桑田   「なんかやべえ!ダッシュだダッシュ!」ダッ


走ってその場を離れると、道路がカラフルな色に染まっていた。


桑田   「あ……?なんだこれ、アートってやつ?」

目をゴシゴシこするオレの前に、モノクマがぴょんっと飛び下りる。

モノクマ 「ボクはね、キミの中にある絶望と希望のどちらが勝つのか見たいんだ」


ああ、モノクマがなんか言ってる。

耳がキーンッてなって、わかんねー。


モノクマ 「キミはたしかにあの時、希望を手にしたつもりだったね。
      果たしてそれが、絶望へ変化することがないと言い切れるのかな?」


裏路地に入る。

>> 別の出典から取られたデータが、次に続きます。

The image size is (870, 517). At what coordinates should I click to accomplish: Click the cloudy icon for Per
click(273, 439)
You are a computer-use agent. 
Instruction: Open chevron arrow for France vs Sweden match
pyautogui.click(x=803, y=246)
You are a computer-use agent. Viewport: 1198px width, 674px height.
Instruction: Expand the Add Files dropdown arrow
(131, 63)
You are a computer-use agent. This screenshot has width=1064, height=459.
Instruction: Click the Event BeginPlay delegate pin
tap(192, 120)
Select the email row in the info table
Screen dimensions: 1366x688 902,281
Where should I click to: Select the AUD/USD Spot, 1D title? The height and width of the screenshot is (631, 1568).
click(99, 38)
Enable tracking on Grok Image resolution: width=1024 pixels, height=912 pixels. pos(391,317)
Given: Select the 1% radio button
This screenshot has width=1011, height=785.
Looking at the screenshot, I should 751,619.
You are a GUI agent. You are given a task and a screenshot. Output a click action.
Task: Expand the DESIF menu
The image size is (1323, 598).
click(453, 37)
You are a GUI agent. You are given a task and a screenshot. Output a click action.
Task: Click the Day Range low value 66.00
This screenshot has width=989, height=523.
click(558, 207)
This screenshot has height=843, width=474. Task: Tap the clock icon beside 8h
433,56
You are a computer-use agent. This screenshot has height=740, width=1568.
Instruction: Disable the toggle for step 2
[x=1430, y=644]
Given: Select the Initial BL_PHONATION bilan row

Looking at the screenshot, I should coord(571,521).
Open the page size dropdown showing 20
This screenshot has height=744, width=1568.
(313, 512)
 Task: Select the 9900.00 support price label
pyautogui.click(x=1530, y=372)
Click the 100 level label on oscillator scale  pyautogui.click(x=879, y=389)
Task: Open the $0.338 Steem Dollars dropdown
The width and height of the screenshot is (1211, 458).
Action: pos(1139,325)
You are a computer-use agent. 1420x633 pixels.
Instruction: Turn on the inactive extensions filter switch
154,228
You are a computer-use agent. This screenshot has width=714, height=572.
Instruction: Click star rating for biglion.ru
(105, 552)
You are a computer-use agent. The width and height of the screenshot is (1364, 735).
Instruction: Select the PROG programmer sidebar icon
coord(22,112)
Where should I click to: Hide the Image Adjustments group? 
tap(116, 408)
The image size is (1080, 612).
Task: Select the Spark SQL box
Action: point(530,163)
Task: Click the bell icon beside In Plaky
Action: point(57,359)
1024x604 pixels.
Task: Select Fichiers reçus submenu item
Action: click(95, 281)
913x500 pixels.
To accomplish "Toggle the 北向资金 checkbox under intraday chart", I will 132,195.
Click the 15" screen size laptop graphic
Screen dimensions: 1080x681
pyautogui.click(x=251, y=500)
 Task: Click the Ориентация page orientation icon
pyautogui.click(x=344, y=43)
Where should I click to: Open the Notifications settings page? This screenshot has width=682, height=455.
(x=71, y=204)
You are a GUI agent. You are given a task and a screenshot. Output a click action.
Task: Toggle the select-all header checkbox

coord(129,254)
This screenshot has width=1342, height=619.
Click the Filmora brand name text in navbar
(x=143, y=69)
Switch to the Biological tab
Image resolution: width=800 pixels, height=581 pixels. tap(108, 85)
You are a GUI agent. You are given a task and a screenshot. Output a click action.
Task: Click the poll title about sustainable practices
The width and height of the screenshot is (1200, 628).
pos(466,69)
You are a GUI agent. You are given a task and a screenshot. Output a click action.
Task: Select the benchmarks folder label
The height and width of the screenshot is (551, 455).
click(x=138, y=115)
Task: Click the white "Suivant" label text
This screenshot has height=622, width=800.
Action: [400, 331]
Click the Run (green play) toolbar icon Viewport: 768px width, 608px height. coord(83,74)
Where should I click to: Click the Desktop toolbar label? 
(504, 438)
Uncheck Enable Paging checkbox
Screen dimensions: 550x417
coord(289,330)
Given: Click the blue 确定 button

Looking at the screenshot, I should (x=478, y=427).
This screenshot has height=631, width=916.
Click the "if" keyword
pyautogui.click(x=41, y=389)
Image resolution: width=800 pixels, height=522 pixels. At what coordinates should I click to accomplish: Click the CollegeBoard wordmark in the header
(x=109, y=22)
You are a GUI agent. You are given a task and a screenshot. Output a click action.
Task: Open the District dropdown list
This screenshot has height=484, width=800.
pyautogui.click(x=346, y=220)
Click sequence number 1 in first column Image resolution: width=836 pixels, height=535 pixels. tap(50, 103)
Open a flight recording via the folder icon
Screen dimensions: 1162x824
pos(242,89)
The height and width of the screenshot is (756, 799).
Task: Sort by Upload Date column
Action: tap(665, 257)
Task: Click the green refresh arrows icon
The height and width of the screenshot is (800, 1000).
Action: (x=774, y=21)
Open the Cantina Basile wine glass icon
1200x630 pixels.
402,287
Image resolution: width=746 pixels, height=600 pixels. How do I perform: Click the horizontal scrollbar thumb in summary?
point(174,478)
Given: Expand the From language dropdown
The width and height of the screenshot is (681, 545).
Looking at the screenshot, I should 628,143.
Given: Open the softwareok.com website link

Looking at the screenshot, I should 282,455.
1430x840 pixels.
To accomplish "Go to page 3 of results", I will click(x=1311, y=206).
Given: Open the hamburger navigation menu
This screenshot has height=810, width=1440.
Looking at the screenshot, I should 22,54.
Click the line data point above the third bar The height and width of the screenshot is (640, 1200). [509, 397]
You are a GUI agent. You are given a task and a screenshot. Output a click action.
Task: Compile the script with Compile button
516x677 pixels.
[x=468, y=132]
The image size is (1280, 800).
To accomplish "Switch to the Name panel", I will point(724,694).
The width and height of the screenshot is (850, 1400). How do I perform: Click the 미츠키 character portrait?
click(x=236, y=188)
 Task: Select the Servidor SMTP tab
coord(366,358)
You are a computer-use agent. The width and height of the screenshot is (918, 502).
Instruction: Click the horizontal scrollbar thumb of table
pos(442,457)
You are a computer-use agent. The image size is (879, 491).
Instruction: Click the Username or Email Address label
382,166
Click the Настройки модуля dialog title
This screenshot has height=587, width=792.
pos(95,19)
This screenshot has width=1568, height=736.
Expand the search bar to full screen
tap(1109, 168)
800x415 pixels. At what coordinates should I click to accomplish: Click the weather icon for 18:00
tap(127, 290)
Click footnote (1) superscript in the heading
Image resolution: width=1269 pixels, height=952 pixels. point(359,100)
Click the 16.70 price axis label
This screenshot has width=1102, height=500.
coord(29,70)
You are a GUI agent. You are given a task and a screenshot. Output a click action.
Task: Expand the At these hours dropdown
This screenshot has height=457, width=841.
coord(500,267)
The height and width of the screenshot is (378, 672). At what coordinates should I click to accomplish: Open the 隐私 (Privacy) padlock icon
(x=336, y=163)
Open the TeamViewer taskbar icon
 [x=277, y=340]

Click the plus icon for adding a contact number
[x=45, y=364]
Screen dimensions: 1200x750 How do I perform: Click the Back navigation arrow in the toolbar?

階段を下りる。

足はふらふら、目の前に、ドアが。


苗木  「こまるを助けるというのは、知った上でのことなのかな」


モノクマが消えて、苗木が現れる。


苗木  「僕たちの血肉がそっくり取って代わった君の肉体が持つ、融合作用のことを」

桑田  「なに、言ってんだよ……苗木。分かんねえよ……」フラッ

苗木  「君はね、僕たちの死が織りなす永久に不変のリバイバルなんだ。だからこそ君は生きることを
     諦めちゃいけない。そのために罪を重ねることを怖れる必要もない」

苗木  「そう。僕たちはいつも君のそばにいる。それだけは忘れないでほしいな」

苗木  「そろそろ目覚める時間だよ。さあ、扉を開けて」


ギイッ…


桑田  「……!!」


視界がクリアになって、体が軽くなる。

同時に、真っ暗な中に人が集まってるのが見えた。


「ひっ……!」

「だ、だれ……」

集まってる女の中に、アンテナを見つけてホッとする。


桑田  「こまる!」

こまる 「……なんで、ここが」

桑田  「ケガしてねーか?なんもされてねーか?……話は後だ、出んぞ」

こまる 「――!」ヒュッ


息を呑んだこまるが、真っ青な顔でオレの背後を指さす。

振り返った瞬間、視界が真っ赤に染まった。